=== Begin Enclosure ===

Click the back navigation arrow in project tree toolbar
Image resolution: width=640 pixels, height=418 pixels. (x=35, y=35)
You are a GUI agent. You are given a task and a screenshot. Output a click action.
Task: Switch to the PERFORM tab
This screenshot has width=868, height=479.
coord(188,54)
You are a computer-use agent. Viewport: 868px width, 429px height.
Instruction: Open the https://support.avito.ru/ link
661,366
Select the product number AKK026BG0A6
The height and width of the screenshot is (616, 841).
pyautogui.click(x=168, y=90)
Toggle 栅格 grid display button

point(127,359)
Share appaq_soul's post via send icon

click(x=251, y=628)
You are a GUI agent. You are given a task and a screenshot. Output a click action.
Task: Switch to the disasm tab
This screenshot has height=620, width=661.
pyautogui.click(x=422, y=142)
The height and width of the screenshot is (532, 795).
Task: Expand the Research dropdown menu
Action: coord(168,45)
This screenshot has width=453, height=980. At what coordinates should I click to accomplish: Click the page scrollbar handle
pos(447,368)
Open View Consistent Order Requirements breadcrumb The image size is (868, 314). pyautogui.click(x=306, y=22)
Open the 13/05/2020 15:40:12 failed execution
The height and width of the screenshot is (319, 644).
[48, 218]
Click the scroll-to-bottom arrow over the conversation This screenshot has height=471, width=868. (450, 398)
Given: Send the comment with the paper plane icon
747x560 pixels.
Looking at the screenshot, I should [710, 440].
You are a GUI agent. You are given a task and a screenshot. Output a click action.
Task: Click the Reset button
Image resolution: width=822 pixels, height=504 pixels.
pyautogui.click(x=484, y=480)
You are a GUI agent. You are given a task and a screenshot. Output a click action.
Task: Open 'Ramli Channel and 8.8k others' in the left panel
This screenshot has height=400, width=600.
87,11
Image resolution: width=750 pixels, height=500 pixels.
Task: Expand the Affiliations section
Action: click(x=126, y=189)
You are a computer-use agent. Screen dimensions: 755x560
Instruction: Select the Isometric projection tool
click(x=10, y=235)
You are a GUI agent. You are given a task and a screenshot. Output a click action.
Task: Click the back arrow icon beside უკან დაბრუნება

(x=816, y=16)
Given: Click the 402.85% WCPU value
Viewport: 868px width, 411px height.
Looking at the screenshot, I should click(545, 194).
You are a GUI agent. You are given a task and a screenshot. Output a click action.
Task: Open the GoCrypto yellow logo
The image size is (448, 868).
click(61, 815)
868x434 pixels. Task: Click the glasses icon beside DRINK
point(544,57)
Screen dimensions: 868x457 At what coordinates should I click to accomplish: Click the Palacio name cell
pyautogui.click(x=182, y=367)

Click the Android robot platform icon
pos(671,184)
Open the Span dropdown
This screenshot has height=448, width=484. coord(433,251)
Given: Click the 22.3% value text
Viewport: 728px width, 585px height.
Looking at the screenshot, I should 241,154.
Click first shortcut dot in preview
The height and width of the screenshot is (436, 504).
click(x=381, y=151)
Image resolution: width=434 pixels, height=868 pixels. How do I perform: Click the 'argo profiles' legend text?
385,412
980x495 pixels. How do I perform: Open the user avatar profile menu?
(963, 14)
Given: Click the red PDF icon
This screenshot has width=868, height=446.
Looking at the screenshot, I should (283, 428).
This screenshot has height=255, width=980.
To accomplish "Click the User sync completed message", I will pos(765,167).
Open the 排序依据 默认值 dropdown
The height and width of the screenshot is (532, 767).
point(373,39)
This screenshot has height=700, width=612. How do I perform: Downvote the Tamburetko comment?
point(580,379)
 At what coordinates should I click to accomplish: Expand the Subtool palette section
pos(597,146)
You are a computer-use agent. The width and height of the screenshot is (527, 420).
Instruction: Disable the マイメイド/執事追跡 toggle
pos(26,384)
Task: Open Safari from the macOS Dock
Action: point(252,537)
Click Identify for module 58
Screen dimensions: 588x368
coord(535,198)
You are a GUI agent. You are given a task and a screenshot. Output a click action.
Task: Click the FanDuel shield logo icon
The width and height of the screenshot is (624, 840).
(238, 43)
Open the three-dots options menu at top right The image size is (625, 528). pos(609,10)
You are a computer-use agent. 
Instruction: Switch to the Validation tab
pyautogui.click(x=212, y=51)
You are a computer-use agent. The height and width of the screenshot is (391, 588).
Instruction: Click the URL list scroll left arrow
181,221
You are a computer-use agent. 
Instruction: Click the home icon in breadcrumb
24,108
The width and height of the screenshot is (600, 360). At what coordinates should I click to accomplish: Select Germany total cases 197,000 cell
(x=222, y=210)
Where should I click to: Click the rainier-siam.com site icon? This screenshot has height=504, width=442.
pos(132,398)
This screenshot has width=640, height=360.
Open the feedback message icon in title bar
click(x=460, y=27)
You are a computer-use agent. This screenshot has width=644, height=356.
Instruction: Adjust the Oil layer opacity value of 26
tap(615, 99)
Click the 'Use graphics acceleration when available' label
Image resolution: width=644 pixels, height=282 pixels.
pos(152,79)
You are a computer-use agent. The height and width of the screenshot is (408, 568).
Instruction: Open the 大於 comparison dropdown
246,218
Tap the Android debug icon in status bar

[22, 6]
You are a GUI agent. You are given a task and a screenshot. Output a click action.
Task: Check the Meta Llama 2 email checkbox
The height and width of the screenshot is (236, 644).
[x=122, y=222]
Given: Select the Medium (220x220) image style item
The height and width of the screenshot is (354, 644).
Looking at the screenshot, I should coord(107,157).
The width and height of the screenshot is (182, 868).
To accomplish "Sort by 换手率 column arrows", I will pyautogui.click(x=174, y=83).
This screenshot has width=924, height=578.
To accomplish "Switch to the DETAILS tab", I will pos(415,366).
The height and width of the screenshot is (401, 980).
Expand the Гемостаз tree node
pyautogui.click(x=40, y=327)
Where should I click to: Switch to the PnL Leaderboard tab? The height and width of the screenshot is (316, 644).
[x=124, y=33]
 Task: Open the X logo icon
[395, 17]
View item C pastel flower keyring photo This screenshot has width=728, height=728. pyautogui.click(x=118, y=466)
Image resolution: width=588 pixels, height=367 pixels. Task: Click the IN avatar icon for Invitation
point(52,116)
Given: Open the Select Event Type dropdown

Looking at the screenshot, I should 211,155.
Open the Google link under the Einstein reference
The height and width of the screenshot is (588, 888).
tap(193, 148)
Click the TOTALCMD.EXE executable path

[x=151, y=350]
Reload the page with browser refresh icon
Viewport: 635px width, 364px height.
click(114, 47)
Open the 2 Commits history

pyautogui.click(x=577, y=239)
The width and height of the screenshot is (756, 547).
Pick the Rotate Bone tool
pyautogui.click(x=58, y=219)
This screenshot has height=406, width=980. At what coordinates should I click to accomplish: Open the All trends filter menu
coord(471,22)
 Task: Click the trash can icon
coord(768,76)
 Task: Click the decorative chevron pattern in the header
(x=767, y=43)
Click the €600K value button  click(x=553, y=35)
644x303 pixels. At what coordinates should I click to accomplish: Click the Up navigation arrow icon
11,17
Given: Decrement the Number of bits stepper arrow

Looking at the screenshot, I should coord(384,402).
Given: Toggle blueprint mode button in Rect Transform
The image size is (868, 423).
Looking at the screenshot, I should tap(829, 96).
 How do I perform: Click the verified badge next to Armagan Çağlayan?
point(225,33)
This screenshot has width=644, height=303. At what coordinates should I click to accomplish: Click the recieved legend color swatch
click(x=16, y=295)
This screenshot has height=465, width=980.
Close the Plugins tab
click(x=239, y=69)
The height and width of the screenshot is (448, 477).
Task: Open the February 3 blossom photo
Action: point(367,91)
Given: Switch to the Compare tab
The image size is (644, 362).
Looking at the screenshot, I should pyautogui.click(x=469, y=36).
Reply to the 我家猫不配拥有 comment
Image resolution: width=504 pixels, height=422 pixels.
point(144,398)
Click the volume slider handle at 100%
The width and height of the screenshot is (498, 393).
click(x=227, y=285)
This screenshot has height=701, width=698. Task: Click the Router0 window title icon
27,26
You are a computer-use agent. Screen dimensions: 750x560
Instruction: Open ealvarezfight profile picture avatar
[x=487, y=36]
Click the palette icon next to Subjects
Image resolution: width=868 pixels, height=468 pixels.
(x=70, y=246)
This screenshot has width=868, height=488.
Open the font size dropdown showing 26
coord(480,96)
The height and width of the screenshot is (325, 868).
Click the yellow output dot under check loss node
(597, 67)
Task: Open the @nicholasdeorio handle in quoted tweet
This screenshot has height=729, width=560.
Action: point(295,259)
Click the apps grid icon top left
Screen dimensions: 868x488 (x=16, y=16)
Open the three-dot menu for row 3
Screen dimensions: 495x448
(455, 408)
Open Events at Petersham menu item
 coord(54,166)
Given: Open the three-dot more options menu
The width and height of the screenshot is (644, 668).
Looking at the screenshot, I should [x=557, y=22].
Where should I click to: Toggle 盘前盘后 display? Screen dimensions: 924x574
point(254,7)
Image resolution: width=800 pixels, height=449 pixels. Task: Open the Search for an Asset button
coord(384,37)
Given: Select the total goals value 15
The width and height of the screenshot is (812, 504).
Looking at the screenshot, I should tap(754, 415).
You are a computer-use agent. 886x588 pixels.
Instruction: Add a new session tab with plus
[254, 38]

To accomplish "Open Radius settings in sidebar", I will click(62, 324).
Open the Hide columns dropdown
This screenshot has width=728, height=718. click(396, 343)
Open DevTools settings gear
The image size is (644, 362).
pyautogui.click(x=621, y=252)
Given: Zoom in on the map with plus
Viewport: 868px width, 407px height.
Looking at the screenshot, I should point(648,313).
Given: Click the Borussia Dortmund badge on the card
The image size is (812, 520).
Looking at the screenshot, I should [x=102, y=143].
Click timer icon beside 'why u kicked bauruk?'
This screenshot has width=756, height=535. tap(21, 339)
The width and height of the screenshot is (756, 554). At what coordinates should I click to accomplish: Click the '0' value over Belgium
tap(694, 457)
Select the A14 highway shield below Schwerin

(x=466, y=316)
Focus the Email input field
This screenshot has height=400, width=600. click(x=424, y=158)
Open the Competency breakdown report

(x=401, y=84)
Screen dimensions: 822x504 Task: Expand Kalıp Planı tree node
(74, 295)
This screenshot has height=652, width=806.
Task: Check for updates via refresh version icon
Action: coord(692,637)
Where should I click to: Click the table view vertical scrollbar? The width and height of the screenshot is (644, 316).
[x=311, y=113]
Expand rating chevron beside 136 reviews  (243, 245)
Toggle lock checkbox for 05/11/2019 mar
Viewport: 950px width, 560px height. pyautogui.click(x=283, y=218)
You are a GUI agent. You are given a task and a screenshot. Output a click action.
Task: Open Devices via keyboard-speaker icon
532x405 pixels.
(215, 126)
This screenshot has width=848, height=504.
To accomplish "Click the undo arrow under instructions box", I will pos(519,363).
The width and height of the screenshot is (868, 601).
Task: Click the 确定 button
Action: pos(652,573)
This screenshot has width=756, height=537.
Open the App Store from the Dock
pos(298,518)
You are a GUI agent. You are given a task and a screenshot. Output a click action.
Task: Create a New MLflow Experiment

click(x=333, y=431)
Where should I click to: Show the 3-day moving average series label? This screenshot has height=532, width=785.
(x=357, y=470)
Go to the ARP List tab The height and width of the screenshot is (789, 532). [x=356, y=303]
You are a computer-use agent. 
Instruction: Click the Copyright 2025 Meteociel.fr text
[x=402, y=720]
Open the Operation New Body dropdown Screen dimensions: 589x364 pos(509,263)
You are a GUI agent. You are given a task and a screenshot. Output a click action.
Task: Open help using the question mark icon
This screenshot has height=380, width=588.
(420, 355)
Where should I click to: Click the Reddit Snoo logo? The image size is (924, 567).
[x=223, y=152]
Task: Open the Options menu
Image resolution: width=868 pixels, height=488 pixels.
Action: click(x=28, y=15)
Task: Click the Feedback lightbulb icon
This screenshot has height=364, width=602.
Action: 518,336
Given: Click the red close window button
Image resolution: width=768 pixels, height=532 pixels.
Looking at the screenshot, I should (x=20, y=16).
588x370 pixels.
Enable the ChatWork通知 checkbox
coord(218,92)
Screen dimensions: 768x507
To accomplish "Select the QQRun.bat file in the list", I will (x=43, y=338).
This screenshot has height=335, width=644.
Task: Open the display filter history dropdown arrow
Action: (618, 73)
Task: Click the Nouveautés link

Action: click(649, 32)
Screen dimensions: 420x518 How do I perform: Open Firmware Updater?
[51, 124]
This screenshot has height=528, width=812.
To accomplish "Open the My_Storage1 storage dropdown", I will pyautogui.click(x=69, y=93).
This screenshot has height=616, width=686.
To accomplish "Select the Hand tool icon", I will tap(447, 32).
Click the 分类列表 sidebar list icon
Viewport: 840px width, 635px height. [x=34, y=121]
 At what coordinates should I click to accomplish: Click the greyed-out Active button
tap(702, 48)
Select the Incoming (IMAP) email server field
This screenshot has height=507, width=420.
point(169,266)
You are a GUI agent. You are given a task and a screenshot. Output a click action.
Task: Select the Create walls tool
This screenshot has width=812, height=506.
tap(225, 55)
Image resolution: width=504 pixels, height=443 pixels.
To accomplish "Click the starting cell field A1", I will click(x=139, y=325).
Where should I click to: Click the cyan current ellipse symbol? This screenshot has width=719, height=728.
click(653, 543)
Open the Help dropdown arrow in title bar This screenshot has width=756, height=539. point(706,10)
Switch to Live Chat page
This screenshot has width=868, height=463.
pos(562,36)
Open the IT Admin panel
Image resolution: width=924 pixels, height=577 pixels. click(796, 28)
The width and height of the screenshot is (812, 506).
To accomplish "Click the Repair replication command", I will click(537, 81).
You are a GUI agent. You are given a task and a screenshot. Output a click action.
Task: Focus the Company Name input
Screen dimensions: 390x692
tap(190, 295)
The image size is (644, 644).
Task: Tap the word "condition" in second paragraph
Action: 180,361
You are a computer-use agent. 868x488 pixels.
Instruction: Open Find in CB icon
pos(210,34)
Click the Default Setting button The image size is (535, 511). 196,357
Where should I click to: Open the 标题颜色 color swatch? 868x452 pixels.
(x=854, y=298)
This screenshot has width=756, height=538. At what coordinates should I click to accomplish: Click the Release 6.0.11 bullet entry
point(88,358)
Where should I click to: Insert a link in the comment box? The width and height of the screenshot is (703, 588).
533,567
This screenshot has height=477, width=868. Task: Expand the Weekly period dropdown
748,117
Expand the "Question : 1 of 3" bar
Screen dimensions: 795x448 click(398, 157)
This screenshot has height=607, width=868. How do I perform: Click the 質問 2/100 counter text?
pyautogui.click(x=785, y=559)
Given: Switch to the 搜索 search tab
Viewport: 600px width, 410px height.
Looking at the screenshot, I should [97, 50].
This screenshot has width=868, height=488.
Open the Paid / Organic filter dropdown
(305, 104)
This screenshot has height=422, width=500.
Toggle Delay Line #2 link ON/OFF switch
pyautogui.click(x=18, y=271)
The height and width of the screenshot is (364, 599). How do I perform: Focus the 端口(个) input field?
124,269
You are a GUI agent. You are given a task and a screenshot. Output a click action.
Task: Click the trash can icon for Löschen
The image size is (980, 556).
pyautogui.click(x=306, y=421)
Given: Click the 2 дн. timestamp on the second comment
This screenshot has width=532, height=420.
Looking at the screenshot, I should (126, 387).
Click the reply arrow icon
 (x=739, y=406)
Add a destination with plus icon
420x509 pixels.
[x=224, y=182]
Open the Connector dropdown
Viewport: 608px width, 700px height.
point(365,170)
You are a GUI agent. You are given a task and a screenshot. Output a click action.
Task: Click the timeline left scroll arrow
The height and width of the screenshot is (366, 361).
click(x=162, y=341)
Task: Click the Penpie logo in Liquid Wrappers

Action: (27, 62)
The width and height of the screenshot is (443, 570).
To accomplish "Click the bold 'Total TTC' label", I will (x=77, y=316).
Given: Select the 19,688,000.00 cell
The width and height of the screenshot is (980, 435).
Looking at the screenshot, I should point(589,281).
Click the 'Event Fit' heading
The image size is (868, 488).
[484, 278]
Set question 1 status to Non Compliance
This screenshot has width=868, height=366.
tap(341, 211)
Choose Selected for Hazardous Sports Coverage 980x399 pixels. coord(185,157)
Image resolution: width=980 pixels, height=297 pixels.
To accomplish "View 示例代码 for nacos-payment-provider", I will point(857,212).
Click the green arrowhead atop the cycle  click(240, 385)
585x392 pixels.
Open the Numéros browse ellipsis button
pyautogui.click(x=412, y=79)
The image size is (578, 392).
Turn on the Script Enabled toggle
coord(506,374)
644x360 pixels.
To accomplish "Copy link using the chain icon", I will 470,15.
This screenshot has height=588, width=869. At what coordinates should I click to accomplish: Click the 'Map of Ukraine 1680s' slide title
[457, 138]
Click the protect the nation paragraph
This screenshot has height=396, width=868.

=== End Enclosure ===

-- DESCRIPTION OF THE TASK --
Each line in the listing above that includes the word "using" needs to be copied out.

-- COMPLETED EXERCISE --
Task: Open help using the question mark icon
To accomplish "Copy link using the chain icon", I will 470,15.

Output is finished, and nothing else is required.